[[ Source material, beginning ]]

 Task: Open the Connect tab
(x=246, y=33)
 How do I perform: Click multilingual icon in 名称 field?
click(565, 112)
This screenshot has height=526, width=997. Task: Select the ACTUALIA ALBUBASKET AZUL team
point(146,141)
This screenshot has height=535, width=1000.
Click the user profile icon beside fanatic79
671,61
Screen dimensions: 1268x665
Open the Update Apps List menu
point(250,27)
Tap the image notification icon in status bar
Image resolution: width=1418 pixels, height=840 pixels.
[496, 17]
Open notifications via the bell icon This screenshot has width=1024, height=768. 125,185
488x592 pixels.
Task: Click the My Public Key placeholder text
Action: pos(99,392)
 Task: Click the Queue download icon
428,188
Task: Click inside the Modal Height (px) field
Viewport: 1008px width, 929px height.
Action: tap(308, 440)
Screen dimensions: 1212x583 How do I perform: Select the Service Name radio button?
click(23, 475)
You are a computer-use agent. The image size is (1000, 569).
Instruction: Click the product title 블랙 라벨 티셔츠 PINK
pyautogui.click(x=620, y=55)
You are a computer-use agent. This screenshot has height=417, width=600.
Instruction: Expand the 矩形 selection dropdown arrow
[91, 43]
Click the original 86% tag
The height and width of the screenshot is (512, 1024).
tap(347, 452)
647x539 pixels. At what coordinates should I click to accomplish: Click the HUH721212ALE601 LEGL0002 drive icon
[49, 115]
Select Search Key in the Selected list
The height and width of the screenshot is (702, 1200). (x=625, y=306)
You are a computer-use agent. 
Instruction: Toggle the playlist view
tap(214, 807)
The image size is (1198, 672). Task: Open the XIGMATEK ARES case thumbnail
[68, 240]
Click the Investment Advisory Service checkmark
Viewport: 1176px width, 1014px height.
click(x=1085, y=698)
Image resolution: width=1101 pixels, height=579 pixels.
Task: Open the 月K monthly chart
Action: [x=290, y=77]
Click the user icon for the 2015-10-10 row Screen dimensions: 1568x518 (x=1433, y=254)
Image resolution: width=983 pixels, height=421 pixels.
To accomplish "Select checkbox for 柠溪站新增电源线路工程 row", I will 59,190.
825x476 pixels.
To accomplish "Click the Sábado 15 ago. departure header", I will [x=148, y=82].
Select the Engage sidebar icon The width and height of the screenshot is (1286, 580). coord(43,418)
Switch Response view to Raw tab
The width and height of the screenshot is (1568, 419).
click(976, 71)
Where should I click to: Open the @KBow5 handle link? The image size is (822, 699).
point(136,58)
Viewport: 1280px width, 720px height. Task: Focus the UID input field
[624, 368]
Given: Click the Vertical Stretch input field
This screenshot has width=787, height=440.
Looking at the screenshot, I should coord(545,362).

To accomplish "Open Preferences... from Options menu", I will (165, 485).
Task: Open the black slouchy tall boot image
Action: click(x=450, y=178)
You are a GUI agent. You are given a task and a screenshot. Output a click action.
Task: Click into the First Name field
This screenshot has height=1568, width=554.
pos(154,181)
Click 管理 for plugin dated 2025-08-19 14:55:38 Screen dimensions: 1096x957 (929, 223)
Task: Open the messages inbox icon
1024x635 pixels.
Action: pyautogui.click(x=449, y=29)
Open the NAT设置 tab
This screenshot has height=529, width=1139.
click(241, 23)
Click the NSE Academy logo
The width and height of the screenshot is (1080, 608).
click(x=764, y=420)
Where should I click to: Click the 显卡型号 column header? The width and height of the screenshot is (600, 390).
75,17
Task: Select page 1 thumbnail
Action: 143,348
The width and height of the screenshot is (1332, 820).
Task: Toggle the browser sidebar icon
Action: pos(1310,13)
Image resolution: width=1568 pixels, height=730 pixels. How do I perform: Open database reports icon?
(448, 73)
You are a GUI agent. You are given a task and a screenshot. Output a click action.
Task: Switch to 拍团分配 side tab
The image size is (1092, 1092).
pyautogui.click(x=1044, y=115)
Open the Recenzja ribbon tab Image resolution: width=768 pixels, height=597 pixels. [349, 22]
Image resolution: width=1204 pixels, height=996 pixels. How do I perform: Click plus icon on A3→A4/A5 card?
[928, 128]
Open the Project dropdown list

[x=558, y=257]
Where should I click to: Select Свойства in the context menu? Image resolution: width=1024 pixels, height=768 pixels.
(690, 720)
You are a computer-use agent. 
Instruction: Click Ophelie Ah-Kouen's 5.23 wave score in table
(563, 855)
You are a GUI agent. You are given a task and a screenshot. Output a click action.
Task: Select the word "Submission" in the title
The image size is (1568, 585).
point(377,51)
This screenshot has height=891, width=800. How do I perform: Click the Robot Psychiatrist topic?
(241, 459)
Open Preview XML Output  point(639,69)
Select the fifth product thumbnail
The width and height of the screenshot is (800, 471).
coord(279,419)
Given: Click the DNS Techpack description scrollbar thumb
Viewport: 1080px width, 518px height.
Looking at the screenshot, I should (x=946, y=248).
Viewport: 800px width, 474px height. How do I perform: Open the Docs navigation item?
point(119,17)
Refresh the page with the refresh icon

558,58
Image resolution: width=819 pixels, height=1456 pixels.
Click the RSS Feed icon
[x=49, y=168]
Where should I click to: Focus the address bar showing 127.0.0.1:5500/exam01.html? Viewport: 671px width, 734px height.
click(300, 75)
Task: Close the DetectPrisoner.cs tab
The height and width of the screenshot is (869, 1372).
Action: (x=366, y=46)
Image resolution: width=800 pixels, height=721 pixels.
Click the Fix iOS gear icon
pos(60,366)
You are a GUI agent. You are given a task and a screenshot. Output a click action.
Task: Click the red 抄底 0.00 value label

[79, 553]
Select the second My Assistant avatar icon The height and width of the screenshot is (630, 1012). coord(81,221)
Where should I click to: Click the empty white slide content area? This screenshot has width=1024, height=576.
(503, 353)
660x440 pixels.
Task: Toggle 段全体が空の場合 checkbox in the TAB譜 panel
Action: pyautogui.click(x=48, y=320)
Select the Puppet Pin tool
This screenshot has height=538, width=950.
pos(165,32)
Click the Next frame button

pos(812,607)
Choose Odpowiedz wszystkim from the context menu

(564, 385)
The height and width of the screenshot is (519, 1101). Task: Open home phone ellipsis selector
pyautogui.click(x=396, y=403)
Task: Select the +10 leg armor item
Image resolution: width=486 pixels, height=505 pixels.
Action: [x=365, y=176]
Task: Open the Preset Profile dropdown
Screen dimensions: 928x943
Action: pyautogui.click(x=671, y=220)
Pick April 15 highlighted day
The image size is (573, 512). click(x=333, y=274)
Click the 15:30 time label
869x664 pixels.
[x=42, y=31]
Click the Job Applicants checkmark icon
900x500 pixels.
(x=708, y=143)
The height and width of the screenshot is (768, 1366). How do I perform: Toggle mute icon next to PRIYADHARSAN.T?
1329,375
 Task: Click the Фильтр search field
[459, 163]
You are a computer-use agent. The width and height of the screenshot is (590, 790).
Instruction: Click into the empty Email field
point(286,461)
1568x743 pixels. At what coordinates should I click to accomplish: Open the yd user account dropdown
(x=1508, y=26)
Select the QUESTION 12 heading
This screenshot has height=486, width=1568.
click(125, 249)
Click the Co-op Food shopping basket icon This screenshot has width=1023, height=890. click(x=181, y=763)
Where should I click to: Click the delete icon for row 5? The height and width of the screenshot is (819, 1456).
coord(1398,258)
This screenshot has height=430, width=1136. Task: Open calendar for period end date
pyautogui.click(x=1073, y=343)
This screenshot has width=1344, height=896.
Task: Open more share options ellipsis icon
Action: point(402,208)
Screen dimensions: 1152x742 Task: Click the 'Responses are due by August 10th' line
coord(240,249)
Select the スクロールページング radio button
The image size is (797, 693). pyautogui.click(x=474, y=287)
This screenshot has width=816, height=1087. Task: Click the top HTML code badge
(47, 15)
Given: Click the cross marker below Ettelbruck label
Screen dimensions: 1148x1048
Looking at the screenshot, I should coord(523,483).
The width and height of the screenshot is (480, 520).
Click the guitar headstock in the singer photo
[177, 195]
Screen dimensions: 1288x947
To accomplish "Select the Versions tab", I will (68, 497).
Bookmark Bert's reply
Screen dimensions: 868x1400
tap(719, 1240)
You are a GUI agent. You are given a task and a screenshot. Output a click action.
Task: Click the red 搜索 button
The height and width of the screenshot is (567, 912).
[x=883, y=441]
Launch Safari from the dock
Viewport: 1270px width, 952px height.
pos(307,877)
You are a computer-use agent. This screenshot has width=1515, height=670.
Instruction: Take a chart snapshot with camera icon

[[ Source material, end ]]

* Description of the task *
Your task is to reproduce the entries exactly, starting at the first line and ending with the line containing "Screen dimensions: 1268x665".

* Answer *
 Task: Open the Connect tab
(x=246, y=33)
 How do I perform: Click multilingual icon in 名称 field?
click(565, 112)
This screenshot has height=526, width=997. Task: Select the ACTUALIA ALBUBASKET AZUL team
point(146,141)
This screenshot has height=535, width=1000.
Click the user profile icon beside fanatic79
671,61
Screen dimensions: 1268x665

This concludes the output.